**Problem to solve**. In the records below, copy the line that contains "Task: Click the Restricted legend square" and each line after it, word for word, through the last.

++++ Data extracts

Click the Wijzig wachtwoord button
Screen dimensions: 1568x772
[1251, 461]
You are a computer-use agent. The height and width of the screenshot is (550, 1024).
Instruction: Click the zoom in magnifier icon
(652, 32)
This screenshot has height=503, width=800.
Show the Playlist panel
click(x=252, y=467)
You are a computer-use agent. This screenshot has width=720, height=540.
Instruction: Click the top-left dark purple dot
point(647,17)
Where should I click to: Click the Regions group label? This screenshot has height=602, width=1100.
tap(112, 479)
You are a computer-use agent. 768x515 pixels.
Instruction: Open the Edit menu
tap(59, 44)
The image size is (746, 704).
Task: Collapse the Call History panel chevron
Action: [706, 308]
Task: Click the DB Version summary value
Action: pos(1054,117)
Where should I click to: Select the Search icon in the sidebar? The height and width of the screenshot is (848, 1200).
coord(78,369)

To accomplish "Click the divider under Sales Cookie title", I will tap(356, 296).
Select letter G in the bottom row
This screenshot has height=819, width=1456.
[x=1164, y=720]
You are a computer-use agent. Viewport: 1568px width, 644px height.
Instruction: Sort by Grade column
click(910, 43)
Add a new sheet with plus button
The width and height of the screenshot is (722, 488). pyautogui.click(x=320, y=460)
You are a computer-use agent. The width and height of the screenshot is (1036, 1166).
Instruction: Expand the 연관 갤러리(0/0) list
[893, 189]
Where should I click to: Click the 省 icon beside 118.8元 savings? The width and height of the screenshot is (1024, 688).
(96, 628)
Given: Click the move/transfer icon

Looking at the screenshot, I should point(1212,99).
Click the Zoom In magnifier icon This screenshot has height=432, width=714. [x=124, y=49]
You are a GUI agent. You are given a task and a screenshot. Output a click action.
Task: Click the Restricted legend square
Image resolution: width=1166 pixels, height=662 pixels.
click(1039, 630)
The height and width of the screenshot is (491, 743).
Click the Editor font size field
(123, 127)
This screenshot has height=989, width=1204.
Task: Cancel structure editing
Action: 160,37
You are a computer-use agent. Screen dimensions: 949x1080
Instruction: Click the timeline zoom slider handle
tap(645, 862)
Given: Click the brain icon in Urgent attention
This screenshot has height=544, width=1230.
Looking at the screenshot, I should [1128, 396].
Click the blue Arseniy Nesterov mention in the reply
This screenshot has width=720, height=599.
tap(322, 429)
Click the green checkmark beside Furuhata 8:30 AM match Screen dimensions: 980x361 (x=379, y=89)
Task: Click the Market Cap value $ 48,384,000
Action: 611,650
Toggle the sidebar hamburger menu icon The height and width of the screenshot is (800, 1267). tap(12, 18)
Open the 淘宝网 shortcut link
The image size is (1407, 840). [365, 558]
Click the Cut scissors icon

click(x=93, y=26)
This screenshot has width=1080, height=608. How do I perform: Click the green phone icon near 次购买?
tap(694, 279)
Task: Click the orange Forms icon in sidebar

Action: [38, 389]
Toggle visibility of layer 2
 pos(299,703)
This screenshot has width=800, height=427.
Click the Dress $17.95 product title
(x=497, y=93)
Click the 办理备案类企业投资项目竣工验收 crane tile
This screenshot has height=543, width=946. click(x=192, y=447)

++++++++

**Reply**.
Task: Click the Restricted legend square
Image resolution: width=1166 pixels, height=662 pixels.
click(1039, 630)
The height and width of the screenshot is (491, 743).
Click the Editor font size field
(123, 127)
This screenshot has height=989, width=1204.
Task: Cancel structure editing
Action: 160,37
You are a computer-use agent. Screen dimensions: 949x1080
Instruction: Click the timeline zoom slider handle
tap(645, 862)
Given: Click the brain icon in Urgent attention
This screenshot has height=544, width=1230.
Looking at the screenshot, I should [1128, 396].
Click the blue Arseniy Nesterov mention in the reply
This screenshot has width=720, height=599.
tap(322, 429)
Click the green checkmark beside Furuhata 8:30 AM match Screen dimensions: 980x361 (x=379, y=89)
Task: Click the Market Cap value $ 48,384,000
Action: 611,650
Toggle the sidebar hamburger menu icon The height and width of the screenshot is (800, 1267). tap(12, 18)
Open the 淘宝网 shortcut link
The image size is (1407, 840). [365, 558]
Click the Cut scissors icon

click(x=93, y=26)
This screenshot has width=1080, height=608. How do I perform: Click the green phone icon near 次购买?
tap(694, 279)
Task: Click the orange Forms icon in sidebar

Action: [38, 389]
Toggle visibility of layer 2
 pos(299,703)
This screenshot has width=800, height=427.
Click the Dress $17.95 product title
(x=497, y=93)
Click the 办理备案类企业投资项目竣工验收 crane tile
This screenshot has height=543, width=946. click(x=192, y=447)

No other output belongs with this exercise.